(Dataset excerpts)
---+---

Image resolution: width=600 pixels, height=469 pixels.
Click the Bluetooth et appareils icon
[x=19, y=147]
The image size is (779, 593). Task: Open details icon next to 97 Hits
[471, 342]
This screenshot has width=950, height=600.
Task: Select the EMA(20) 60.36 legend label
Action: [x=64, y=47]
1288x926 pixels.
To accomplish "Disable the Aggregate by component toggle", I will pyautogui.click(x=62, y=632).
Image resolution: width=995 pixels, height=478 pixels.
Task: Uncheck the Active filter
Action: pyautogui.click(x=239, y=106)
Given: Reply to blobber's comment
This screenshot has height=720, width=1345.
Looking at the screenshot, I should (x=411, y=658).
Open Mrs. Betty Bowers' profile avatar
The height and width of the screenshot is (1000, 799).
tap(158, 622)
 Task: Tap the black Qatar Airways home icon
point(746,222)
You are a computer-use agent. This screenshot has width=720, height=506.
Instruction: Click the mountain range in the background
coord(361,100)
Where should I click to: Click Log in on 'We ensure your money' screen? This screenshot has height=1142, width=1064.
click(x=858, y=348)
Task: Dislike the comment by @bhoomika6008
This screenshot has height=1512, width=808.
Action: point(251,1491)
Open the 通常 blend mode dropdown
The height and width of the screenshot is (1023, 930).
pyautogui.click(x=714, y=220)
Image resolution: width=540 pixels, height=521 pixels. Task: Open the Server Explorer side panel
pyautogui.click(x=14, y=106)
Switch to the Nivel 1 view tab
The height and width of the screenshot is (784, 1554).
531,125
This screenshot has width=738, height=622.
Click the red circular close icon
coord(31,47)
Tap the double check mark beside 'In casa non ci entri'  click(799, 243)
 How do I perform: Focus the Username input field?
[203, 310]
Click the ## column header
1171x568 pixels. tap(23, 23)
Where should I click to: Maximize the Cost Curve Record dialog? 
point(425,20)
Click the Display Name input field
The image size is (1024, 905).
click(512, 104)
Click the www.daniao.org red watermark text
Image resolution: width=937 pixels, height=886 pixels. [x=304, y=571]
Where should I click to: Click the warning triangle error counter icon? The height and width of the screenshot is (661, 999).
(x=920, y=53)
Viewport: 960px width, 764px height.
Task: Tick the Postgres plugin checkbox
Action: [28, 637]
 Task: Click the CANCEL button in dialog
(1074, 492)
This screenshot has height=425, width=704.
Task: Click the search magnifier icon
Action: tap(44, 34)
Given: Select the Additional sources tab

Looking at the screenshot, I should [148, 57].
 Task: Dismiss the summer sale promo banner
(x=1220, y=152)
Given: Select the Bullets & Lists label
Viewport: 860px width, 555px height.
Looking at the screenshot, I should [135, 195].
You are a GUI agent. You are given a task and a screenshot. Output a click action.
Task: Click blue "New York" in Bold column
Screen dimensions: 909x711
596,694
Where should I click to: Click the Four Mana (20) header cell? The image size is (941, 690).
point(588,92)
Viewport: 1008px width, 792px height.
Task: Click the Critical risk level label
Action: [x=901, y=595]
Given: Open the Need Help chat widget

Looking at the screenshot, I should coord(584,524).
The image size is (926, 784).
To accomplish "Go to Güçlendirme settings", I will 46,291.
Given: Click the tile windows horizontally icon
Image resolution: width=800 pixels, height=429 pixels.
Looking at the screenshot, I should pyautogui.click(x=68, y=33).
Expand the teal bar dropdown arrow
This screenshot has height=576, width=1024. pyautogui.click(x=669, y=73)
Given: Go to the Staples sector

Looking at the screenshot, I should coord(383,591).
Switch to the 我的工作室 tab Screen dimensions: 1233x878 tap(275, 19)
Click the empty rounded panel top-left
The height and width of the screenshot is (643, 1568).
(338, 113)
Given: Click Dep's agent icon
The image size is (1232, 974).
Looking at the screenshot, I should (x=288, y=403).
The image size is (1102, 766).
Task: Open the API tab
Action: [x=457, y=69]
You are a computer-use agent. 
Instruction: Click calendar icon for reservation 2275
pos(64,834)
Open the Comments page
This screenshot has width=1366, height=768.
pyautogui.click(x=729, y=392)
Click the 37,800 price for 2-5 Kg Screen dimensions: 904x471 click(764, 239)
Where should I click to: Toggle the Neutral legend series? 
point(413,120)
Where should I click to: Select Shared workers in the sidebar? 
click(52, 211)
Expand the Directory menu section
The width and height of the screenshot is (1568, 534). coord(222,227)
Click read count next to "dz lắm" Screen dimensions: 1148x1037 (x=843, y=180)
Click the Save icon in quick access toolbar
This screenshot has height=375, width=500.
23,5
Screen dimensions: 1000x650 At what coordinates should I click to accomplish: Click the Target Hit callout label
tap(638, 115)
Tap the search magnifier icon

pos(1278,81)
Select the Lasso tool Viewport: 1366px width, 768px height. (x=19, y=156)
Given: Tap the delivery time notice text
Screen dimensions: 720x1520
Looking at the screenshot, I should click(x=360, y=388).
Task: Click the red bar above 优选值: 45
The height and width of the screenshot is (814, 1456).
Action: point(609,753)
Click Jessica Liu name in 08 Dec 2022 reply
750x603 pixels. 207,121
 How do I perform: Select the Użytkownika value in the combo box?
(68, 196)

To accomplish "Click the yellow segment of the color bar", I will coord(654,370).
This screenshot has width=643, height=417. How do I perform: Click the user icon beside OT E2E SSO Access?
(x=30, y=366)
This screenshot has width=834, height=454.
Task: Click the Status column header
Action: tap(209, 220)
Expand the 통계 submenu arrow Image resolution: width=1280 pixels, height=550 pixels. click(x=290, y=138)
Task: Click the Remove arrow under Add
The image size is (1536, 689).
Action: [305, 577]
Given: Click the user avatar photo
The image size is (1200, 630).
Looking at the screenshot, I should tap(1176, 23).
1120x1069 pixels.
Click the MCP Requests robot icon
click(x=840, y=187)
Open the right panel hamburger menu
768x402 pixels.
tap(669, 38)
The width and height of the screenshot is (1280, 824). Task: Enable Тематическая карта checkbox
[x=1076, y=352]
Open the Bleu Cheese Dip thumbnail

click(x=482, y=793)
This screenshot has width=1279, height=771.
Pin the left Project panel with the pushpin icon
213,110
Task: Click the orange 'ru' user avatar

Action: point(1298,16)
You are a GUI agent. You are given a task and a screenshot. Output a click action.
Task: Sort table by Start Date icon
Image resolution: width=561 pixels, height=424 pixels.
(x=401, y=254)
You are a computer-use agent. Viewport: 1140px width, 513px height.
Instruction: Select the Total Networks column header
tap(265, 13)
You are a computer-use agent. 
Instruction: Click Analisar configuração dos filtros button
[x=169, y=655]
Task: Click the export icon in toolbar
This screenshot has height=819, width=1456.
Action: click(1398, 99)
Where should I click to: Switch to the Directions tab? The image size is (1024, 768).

---+---

• **Task item**
With no line omitted, copy all the data exactly.

• **Output below**
Image resolution: width=600 pixels, height=469 pixels.
Click the Bluetooth et appareils icon
[x=19, y=147]
The image size is (779, 593). Task: Open details icon next to 97 Hits
[471, 342]
This screenshot has width=950, height=600.
Task: Select the EMA(20) 60.36 legend label
Action: [x=64, y=47]
1288x926 pixels.
To accomplish "Disable the Aggregate by component toggle", I will pyautogui.click(x=62, y=632).
Image resolution: width=995 pixels, height=478 pixels.
Task: Uncheck the Active filter
Action: pyautogui.click(x=239, y=106)
Given: Reply to blobber's comment
This screenshot has height=720, width=1345.
Looking at the screenshot, I should (x=411, y=658).
Open Mrs. Betty Bowers' profile avatar
The height and width of the screenshot is (1000, 799).
tap(158, 622)
 Task: Tap the black Qatar Airways home icon
point(746,222)
You are a computer-use agent. This screenshot has width=720, height=506.
Instruction: Click the mountain range in the background
coord(361,100)
Where should I click to: Click Log in on 'We ensure your money' screen? This screenshot has height=1142, width=1064.
click(x=858, y=348)
Task: Dislike the comment by @bhoomika6008
This screenshot has height=1512, width=808.
Action: point(251,1491)
Open the 通常 blend mode dropdown
The height and width of the screenshot is (1023, 930).
pyautogui.click(x=714, y=220)
Image resolution: width=540 pixels, height=521 pixels. Task: Open the Server Explorer side panel
pyautogui.click(x=14, y=106)
Switch to the Nivel 1 view tab
The height and width of the screenshot is (784, 1554).
531,125
This screenshot has width=738, height=622.
Click the red circular close icon
coord(31,47)
Tap the double check mark beside 'In casa non ci entri'  click(799, 243)
 How do I perform: Focus the Username input field?
[203, 310]
Click the ## column header
1171x568 pixels. tap(23, 23)
Where should I click to: Maximize the Cost Curve Record dialog? 
point(425,20)
Click the Display Name input field
The image size is (1024, 905).
click(512, 104)
Click the www.daniao.org red watermark text
Image resolution: width=937 pixels, height=886 pixels. [x=304, y=571]
Where should I click to: Click the warning triangle error counter icon? The height and width of the screenshot is (661, 999).
(x=920, y=53)
Viewport: 960px width, 764px height.
Task: Tick the Postgres plugin checkbox
Action: [28, 637]
 Task: Click the CANCEL button in dialog
(1074, 492)
This screenshot has height=425, width=704.
Task: Click the search magnifier icon
Action: tap(44, 34)
Given: Select the Additional sources tab

Looking at the screenshot, I should [148, 57].
 Task: Dismiss the summer sale promo banner
(x=1220, y=152)
Given: Select the Bullets & Lists label
Viewport: 860px width, 555px height.
Looking at the screenshot, I should [135, 195].
You are a GUI agent. You are given a task and a screenshot. Output a click action.
Task: Click blue "New York" in Bold column
Screen dimensions: 909x711
596,694
Where should I click to: Click the Four Mana (20) header cell? The image size is (941, 690).
point(588,92)
Viewport: 1008px width, 792px height.
Task: Click the Critical risk level label
Action: [x=901, y=595]
Given: Open the Need Help chat widget

Looking at the screenshot, I should coord(584,524).
The image size is (926, 784).
To accomplish "Go to Güçlendirme settings", I will 46,291.
Given: Click the tile windows horizontally icon
Image resolution: width=800 pixels, height=429 pixels.
Looking at the screenshot, I should pyautogui.click(x=68, y=33).
Expand the teal bar dropdown arrow
This screenshot has height=576, width=1024. pyautogui.click(x=669, y=73)
Given: Go to the Staples sector

Looking at the screenshot, I should coord(383,591).
Switch to the 我的工作室 tab Screen dimensions: 1233x878 tap(275, 19)
Click the empty rounded panel top-left
The height and width of the screenshot is (643, 1568).
(338, 113)
Given: Click Dep's agent icon
The image size is (1232, 974).
Looking at the screenshot, I should (x=288, y=403).
The image size is (1102, 766).
Task: Open the API tab
Action: [x=457, y=69]
You are a computer-use agent. 
Instruction: Click calendar icon for reservation 2275
pos(64,834)
Open the Comments page
This screenshot has width=1366, height=768.
pyautogui.click(x=729, y=392)
Click the 37,800 price for 2-5 Kg Screen dimensions: 904x471 click(764, 239)
Where should I click to: Toggle the Neutral legend series? 
point(413,120)
Where should I click to: Select Shared workers in the sidebar? 
click(52, 211)
Expand the Directory menu section
The width and height of the screenshot is (1568, 534). coord(222,227)
Click read count next to "dz lắm" Screen dimensions: 1148x1037 (x=843, y=180)
Click the Save icon in quick access toolbar
This screenshot has height=375, width=500.
23,5
Screen dimensions: 1000x650 At what coordinates should I click to accomplish: Click the Target Hit callout label
tap(638, 115)
Tap the search magnifier icon

pos(1278,81)
Select the Lasso tool Viewport: 1366px width, 768px height. (x=19, y=156)
Given: Tap the delivery time notice text
Screen dimensions: 720x1520
Looking at the screenshot, I should click(x=360, y=388).
Task: Click the red bar above 优选值: 45
The height and width of the screenshot is (814, 1456).
Action: point(609,753)
Click Jessica Liu name in 08 Dec 2022 reply
750x603 pixels. 207,121
 How do I perform: Select the Użytkownika value in the combo box?
(68, 196)

To accomplish "Click the yellow segment of the color bar", I will coord(654,370).
This screenshot has width=643, height=417. How do I perform: Click the user icon beside OT E2E SSO Access?
(x=30, y=366)
This screenshot has width=834, height=454.
Task: Click the Status column header
Action: tap(209, 220)
Expand the 통계 submenu arrow Image resolution: width=1280 pixels, height=550 pixels. click(x=290, y=138)
Task: Click the Remove arrow under Add
The image size is (1536, 689).
Action: [305, 577]
Given: Click the user avatar photo
The image size is (1200, 630).
Looking at the screenshot, I should tap(1176, 23).
1120x1069 pixels.
Click the MCP Requests robot icon
click(x=840, y=187)
Open the right panel hamburger menu
768x402 pixels.
tap(669, 38)
The width and height of the screenshot is (1280, 824). Task: Enable Тематическая карта checkbox
[x=1076, y=352]
Open the Bleu Cheese Dip thumbnail

click(x=482, y=793)
This screenshot has width=1279, height=771.
Pin the left Project panel with the pushpin icon
213,110
Task: Click the orange 'ru' user avatar

Action: point(1298,16)
You are a GUI agent. You are given a task and a screenshot. Output a click action.
Task: Sort table by Start Date icon
Image resolution: width=561 pixels, height=424 pixels.
(x=401, y=254)
You are a computer-use agent. Viewport: 1140px width, 513px height.
Instruction: Select the Total Networks column header
tap(265, 13)
You are a computer-use agent. 
Instruction: Click Analisar configuração dos filtros button
[x=169, y=655]
Task: Click the export icon in toolbar
This screenshot has height=819, width=1456.
Action: click(1398, 99)
Where should I click to: Switch to the Directions tab? The image size is (1024, 768).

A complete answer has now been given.